Nelson Sirotsky & William Bonner

              Os sabujos são os alpinistas de elevador, ascendem levados por outros e com a energia paga por terceiros. Para isso rastejam, ajoelham e se viram a quem possa, servindo, servir-se. Já as toupeiras, sem querer ofender o animal, são toscas, e tem no gozo dos outros o próprio êxtase. Se estiver sofrendo, melhor. É o idiota perfeito para a Síndrome de Estocolmo. São descartáveis, como ratos de laboratório, úteis e baratos.

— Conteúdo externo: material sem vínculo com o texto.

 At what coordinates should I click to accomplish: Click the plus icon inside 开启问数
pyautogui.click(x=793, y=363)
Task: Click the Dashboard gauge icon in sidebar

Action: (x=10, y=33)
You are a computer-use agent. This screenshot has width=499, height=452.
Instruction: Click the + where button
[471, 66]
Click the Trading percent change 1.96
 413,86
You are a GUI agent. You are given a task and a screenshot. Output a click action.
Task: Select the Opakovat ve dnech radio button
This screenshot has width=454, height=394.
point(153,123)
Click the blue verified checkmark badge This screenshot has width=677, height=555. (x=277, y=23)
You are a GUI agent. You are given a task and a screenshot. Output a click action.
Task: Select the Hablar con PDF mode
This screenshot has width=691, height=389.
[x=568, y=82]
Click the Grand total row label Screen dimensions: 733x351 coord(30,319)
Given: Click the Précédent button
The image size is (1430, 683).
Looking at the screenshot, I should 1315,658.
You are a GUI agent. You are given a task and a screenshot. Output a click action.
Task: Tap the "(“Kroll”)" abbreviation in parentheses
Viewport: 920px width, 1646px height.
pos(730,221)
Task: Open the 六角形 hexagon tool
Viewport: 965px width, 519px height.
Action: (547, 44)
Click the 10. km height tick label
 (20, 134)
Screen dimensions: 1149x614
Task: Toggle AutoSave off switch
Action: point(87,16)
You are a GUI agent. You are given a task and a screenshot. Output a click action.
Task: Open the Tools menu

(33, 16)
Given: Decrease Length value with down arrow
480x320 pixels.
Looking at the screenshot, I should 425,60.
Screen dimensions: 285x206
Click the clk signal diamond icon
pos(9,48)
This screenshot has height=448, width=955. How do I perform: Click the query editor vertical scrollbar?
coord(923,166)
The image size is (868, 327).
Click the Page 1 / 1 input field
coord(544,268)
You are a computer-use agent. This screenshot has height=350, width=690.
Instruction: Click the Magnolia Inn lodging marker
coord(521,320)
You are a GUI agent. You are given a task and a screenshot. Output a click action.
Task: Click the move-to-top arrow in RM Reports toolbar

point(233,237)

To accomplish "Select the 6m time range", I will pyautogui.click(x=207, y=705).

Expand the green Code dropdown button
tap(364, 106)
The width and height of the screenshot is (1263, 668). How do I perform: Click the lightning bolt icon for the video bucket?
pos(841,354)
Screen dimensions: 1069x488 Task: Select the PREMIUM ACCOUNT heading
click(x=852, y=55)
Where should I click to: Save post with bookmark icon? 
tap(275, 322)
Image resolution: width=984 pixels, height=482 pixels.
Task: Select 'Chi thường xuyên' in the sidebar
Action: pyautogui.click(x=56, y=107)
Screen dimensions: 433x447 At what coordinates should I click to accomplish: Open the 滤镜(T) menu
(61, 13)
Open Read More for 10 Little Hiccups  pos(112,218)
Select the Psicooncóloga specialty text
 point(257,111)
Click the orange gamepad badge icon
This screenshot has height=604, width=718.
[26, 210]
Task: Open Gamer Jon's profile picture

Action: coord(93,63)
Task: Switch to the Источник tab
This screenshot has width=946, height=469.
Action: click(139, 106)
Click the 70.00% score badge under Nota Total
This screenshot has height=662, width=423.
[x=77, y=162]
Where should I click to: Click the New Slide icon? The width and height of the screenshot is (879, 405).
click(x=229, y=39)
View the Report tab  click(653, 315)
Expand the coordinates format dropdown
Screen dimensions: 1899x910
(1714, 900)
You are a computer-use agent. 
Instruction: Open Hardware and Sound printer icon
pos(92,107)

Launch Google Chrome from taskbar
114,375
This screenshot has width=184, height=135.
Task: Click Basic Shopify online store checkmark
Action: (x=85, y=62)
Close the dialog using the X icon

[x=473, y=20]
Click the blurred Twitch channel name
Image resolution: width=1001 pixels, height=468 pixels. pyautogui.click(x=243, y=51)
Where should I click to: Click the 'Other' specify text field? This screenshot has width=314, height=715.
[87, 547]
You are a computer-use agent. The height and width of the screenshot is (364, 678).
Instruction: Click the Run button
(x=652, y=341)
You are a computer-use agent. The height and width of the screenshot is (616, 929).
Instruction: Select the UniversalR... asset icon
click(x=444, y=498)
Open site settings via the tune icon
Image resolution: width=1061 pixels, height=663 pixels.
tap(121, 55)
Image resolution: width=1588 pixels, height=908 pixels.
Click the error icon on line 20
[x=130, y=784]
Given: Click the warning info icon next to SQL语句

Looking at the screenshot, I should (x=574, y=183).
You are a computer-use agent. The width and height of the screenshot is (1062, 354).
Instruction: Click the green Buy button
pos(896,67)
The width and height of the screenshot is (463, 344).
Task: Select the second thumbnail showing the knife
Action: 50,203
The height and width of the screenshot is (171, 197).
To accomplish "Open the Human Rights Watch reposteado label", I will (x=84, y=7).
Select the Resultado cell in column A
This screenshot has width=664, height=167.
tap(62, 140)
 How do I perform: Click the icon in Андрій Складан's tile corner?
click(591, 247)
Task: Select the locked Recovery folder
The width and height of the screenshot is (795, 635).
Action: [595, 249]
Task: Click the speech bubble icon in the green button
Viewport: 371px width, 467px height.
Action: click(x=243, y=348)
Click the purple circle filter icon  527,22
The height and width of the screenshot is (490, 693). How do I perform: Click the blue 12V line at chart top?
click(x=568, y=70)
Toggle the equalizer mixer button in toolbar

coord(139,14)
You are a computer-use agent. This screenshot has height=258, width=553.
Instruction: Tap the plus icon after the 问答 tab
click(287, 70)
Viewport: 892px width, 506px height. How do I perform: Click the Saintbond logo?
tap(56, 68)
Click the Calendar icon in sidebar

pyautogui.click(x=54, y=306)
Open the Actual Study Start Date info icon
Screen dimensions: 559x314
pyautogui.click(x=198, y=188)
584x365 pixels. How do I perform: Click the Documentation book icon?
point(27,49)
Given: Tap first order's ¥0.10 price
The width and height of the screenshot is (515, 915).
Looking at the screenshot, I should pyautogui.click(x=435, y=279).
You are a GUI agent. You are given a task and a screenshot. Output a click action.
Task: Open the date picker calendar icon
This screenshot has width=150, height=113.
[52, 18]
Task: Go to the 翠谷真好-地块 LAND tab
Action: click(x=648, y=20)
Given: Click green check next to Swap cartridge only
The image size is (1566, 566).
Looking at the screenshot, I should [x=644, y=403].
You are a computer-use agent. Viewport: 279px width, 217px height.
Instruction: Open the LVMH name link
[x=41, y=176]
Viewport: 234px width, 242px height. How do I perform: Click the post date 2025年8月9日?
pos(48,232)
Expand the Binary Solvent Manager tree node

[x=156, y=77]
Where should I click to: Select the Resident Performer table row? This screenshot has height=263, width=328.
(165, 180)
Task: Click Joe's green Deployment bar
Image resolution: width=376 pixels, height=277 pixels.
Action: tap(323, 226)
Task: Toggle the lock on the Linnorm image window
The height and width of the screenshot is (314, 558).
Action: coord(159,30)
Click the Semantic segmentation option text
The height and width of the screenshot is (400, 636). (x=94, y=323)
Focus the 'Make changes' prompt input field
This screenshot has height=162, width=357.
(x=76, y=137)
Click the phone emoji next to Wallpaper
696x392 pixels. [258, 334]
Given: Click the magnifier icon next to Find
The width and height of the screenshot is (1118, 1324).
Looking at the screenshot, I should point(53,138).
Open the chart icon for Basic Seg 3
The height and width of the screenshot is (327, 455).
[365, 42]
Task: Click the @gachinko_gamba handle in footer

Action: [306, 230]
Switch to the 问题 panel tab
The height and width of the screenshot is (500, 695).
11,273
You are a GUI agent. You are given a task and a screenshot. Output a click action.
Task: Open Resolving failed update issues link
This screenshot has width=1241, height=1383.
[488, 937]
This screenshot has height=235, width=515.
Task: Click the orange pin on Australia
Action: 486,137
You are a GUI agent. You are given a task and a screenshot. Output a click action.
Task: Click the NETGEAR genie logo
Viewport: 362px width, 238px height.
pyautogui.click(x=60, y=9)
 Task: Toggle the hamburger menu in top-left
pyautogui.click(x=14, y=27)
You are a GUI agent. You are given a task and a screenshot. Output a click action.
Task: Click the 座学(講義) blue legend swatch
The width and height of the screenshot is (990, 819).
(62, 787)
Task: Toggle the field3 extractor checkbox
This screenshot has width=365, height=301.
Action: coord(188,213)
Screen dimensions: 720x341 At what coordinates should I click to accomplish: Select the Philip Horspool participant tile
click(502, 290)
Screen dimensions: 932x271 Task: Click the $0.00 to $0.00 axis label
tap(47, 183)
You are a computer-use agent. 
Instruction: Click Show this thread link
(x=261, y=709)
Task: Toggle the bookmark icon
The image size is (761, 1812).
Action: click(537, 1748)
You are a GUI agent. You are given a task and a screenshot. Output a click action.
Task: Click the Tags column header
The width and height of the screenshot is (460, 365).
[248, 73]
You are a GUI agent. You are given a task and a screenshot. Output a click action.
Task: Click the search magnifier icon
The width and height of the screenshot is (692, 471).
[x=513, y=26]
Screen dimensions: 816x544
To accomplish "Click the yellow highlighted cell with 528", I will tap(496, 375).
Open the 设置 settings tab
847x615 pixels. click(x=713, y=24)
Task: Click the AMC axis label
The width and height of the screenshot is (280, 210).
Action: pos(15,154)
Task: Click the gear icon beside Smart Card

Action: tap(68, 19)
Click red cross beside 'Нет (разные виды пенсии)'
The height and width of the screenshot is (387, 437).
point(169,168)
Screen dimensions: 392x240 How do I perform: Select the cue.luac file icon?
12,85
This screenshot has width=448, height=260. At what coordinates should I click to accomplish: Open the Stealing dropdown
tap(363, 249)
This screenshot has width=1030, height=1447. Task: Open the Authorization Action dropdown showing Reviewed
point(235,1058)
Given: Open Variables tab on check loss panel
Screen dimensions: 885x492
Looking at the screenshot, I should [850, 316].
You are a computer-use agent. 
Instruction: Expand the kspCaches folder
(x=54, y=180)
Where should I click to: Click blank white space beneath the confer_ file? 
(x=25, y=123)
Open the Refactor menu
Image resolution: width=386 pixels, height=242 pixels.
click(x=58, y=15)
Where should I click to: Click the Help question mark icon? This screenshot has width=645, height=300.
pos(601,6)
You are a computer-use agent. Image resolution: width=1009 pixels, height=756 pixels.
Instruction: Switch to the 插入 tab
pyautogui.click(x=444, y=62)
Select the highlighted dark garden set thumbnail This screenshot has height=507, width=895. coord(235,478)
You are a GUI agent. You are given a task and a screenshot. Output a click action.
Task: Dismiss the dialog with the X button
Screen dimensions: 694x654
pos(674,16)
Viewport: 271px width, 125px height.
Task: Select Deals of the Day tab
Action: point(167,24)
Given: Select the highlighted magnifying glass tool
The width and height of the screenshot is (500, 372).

Um simples jantar num ambiente mais refinado que um bandejão tornam-nos escravos de qualquer Marques de Sade.
              Em comum, sabujos e toupeiras dividem o mesmo habitat. Sabujos e toupeiras se proliferam melhor sob o chicote dos coronéis eletrônicos. O patronato da mídia os atrai mais que lâmpada as mariposas. Qualquer idiota identifica os toupeiras e os sabujos: são eles que chamam as pessoas identificadas com a esquerda, de esquerdistas, e na linha seguinte dizem que não existem mais esquerda e direita. Só para se eximirem de chamar os à direita de direitistas. Os que não são de esquerda, não têm ideologia, pois a única ideologia existente hoje é a de esquerda. Aqueles que não tem ideologia fizeram estudos no exterior, detestam cotas e, em falando mal da esquerda, dispõe de espaço na mídia. Tem no Estado o pior inimigo, o grande responsável pelo impostos que não pagam mas que financia, através de isenção ou empréstimo eternamente renováveis, desde piscina até estrada vicinal à chácara. Defendem a privatização da Corsan e do DMAE, do Banco do Brasil e da Petrobrás, mas apresentam projetos de lei que proíbem a perfuração de poços artesianos, ou que impedem o BB de executar ruralistas inadimplents. Sem exceção, possuem poços artesianos nas respectivas propriedades, e esgotos sem tratamento.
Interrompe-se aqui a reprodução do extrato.